» What is required
Please write every entry out again, exactly as it reads below.

» Data under study
--- START ---

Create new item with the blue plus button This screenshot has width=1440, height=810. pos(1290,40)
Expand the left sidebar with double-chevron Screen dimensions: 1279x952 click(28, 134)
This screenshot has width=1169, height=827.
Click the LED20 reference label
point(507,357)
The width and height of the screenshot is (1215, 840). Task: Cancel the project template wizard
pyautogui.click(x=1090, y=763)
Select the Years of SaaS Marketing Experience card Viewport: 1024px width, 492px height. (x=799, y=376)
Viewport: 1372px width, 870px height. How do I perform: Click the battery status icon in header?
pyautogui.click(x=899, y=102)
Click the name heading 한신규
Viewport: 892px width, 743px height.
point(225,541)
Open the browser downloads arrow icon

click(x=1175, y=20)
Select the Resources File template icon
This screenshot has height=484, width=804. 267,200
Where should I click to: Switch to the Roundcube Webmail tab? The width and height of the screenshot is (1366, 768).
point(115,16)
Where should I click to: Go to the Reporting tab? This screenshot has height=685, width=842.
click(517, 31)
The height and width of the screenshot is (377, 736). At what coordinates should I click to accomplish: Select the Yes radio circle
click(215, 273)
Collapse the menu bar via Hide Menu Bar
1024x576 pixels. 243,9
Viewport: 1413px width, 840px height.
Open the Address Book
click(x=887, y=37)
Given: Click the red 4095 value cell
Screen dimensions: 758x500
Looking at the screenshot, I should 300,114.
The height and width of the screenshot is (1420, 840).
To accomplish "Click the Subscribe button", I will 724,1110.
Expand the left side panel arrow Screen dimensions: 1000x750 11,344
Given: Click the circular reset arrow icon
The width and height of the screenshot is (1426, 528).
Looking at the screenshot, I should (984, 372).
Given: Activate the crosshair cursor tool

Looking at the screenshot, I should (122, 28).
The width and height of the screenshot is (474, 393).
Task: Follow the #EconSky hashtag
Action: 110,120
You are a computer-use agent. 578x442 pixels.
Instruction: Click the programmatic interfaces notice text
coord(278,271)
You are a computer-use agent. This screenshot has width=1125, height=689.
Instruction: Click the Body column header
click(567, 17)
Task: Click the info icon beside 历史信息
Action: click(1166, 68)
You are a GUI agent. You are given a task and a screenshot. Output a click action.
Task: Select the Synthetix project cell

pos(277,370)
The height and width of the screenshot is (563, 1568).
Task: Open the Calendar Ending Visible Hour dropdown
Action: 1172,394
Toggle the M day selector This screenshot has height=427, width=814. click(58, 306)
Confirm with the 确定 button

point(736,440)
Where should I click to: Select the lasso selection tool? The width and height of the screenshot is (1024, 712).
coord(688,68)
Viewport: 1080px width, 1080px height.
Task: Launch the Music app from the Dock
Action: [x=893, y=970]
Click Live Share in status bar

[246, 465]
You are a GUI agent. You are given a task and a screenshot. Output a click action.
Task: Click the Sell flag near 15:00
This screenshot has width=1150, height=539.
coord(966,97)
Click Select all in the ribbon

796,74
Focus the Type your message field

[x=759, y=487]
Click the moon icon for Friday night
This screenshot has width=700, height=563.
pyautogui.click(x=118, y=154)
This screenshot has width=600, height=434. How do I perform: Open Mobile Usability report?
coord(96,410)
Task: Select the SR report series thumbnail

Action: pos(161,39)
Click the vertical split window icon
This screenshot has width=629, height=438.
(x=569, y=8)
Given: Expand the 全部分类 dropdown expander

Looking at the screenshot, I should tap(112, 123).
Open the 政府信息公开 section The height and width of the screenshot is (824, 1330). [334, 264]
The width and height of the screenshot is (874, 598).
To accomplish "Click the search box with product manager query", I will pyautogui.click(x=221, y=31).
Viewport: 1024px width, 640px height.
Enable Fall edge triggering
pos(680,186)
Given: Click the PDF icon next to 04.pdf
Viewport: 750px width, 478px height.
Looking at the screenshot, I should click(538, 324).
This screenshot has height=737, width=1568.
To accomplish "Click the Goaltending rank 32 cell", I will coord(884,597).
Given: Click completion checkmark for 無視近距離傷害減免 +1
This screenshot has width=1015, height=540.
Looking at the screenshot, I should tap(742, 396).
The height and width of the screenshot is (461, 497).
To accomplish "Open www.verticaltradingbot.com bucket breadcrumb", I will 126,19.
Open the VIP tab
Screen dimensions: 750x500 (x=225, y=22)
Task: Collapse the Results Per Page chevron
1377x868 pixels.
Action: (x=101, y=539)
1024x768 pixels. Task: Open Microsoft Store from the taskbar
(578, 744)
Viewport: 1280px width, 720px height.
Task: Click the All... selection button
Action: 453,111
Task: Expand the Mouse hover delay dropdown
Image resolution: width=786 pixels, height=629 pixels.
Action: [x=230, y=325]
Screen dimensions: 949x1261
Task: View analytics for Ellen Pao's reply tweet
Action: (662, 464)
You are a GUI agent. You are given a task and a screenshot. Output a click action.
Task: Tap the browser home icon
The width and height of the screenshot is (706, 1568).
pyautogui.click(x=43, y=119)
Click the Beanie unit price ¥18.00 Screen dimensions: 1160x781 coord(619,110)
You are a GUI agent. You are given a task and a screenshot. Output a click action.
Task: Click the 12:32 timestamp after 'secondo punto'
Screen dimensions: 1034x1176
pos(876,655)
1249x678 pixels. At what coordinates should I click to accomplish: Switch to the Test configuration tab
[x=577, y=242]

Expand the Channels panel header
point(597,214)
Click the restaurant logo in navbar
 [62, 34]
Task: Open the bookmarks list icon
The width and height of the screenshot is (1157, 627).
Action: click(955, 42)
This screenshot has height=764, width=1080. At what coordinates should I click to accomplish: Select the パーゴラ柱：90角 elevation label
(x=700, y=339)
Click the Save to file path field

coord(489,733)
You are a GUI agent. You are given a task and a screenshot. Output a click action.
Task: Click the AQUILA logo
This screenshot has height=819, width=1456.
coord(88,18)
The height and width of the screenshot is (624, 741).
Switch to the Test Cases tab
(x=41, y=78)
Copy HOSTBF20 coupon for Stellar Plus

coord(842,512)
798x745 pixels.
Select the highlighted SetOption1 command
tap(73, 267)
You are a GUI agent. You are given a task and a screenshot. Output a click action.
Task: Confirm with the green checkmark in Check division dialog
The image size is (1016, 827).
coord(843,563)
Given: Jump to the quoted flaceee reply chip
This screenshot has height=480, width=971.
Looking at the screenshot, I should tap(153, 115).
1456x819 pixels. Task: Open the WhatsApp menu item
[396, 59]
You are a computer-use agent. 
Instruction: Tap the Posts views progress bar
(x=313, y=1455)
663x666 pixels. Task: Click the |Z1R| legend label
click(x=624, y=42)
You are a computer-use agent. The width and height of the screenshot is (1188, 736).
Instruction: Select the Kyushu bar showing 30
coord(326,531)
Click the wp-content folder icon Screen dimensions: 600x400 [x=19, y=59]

--- END ---

» Task response
Create new item with the blue plus button This screenshot has width=1440, height=810. pos(1290,40)
Expand the left sidebar with double-chevron Screen dimensions: 1279x952 click(28, 134)
This screenshot has width=1169, height=827.
Click the LED20 reference label
point(507,357)
The width and height of the screenshot is (1215, 840). Task: Cancel the project template wizard
pyautogui.click(x=1090, y=763)
Select the Years of SaaS Marketing Experience card Viewport: 1024px width, 492px height. (x=799, y=376)
Viewport: 1372px width, 870px height. How do I perform: Click the battery status icon in header?
pyautogui.click(x=899, y=102)
Click the name heading 한신규
Viewport: 892px width, 743px height.
point(225,541)
Open the browser downloads arrow icon

click(x=1175, y=20)
Select the Resources File template icon
This screenshot has height=484, width=804. 267,200
Where should I click to: Switch to the Roundcube Webmail tab? The width and height of the screenshot is (1366, 768).
point(115,16)
Where should I click to: Go to the Reporting tab? This screenshot has height=685, width=842.
click(517, 31)
The height and width of the screenshot is (377, 736). At what coordinates should I click to accomplish: Select the Yes radio circle
click(215, 273)
Collapse the menu bar via Hide Menu Bar
1024x576 pixels. 243,9
Viewport: 1413px width, 840px height.
Open the Address Book
click(x=887, y=37)
Given: Click the red 4095 value cell
Screen dimensions: 758x500
Looking at the screenshot, I should 300,114.
The height and width of the screenshot is (1420, 840).
To accomplish "Click the Subscribe button", I will 724,1110.
Expand the left side panel arrow Screen dimensions: 1000x750 11,344
Given: Click the circular reset arrow icon
The width and height of the screenshot is (1426, 528).
Looking at the screenshot, I should (984, 372).
Given: Activate the crosshair cursor tool

Looking at the screenshot, I should (122, 28).
The width and height of the screenshot is (474, 393).
Task: Follow the #EconSky hashtag
Action: 110,120
You are a computer-use agent. 578x442 pixels.
Instruction: Click the programmatic interfaces notice text
coord(278,271)
You are a computer-use agent. This screenshot has width=1125, height=689.
Instruction: Click the Body column header
click(567, 17)
Task: Click the info icon beside 历史信息
Action: click(1166, 68)
You are a GUI agent. You are given a task and a screenshot. Output a click action.
Task: Select the Synthetix project cell

pos(277,370)
The height and width of the screenshot is (563, 1568).
Task: Open the Calendar Ending Visible Hour dropdown
Action: 1172,394
Toggle the M day selector This screenshot has height=427, width=814. click(58, 306)
Confirm with the 确定 button

point(736,440)
Where should I click to: Select the lasso selection tool? The width and height of the screenshot is (1024, 712).
coord(688,68)
Viewport: 1080px width, 1080px height.
Task: Launch the Music app from the Dock
Action: [x=893, y=970]
Click Live Share in status bar

[246, 465]
You are a GUI agent. You are given a task and a screenshot. Output a click action.
Task: Click the Sell flag near 15:00
This screenshot has width=1150, height=539.
coord(966,97)
Click Select all in the ribbon

796,74
Focus the Type your message field

[x=759, y=487]
Click the moon icon for Friday night
This screenshot has width=700, height=563.
pyautogui.click(x=118, y=154)
This screenshot has width=600, height=434. How do I perform: Open Mobile Usability report?
coord(96,410)
Task: Select the SR report series thumbnail

Action: pos(161,39)
Click the vertical split window icon
This screenshot has width=629, height=438.
(x=569, y=8)
Given: Expand the 全部分类 dropdown expander

Looking at the screenshot, I should tap(112, 123).
Open the 政府信息公开 section The height and width of the screenshot is (824, 1330). [334, 264]
The width and height of the screenshot is (874, 598).
To accomplish "Click the search box with product manager query", I will pyautogui.click(x=221, y=31).
Viewport: 1024px width, 640px height.
Enable Fall edge triggering
pos(680,186)
Given: Click the PDF icon next to 04.pdf
Viewport: 750px width, 478px height.
Looking at the screenshot, I should click(538, 324).
This screenshot has height=737, width=1568.
To accomplish "Click the Goaltending rank 32 cell", I will coord(884,597).
Given: Click completion checkmark for 無視近距離傷害減免 +1
This screenshot has width=1015, height=540.
Looking at the screenshot, I should tap(742, 396).
The height and width of the screenshot is (461, 497).
To accomplish "Open www.verticaltradingbot.com bucket breadcrumb", I will 126,19.
Open the VIP tab
Screen dimensions: 750x500 (x=225, y=22)
Task: Collapse the Results Per Page chevron
1377x868 pixels.
Action: (x=101, y=539)
1024x768 pixels. Task: Open Microsoft Store from the taskbar
(578, 744)
Viewport: 1280px width, 720px height.
Task: Click the All... selection button
Action: 453,111
Task: Expand the Mouse hover delay dropdown
Image resolution: width=786 pixels, height=629 pixels.
Action: [x=230, y=325]
Screen dimensions: 949x1261
Task: View analytics for Ellen Pao's reply tweet
Action: (662, 464)
You are a GUI agent. You are given a task and a screenshot. Output a click action.
Task: Tap the browser home icon
The width and height of the screenshot is (706, 1568).
pyautogui.click(x=43, y=119)
Click the Beanie unit price ¥18.00 Screen dimensions: 1160x781 coord(619,110)
You are a GUI agent. You are given a task and a screenshot. Output a click action.
Task: Click the 12:32 timestamp after 'secondo punto'
Screen dimensions: 1034x1176
pos(876,655)
1249x678 pixels. At what coordinates should I click to accomplish: Switch to the Test configuration tab
[x=577, y=242]

Expand the Channels panel header
point(597,214)
Click the restaurant logo in navbar
 [62, 34]
Task: Open the bookmarks list icon
The width and height of the screenshot is (1157, 627).
Action: click(955, 42)
This screenshot has height=764, width=1080. At what coordinates should I click to accomplish: Select the パーゴラ柱：90角 elevation label
(x=700, y=339)
Click the Save to file path field

coord(489,733)
You are a GUI agent. You are given a task and a screenshot. Output a click action.
Task: Click the AQUILA logo
This screenshot has height=819, width=1456.
coord(88,18)
The height and width of the screenshot is (624, 741).
Switch to the Test Cases tab
(x=41, y=78)
Copy HOSTBF20 coupon for Stellar Plus

coord(842,512)
798x745 pixels.
Select the highlighted SetOption1 command
tap(73, 267)
You are a GUI agent. You are given a task and a screenshot. Output a click action.
Task: Confirm with the green checkmark in Check division dialog
The image size is (1016, 827).
coord(843,563)
Given: Jump to the quoted flaceee reply chip
This screenshot has height=480, width=971.
Looking at the screenshot, I should tap(153, 115).
1456x819 pixels. Task: Open the WhatsApp menu item
[396, 59]
You are a computer-use agent. 
Instruction: Tap the Posts views progress bar
(x=313, y=1455)
663x666 pixels. Task: Click the |Z1R| legend label
click(x=624, y=42)
You are a computer-use agent. The width and height of the screenshot is (1188, 736).
Instruction: Select the Kyushu bar showing 30
coord(326,531)
Click the wp-content folder icon Screen dimensions: 600x400 [x=19, y=59]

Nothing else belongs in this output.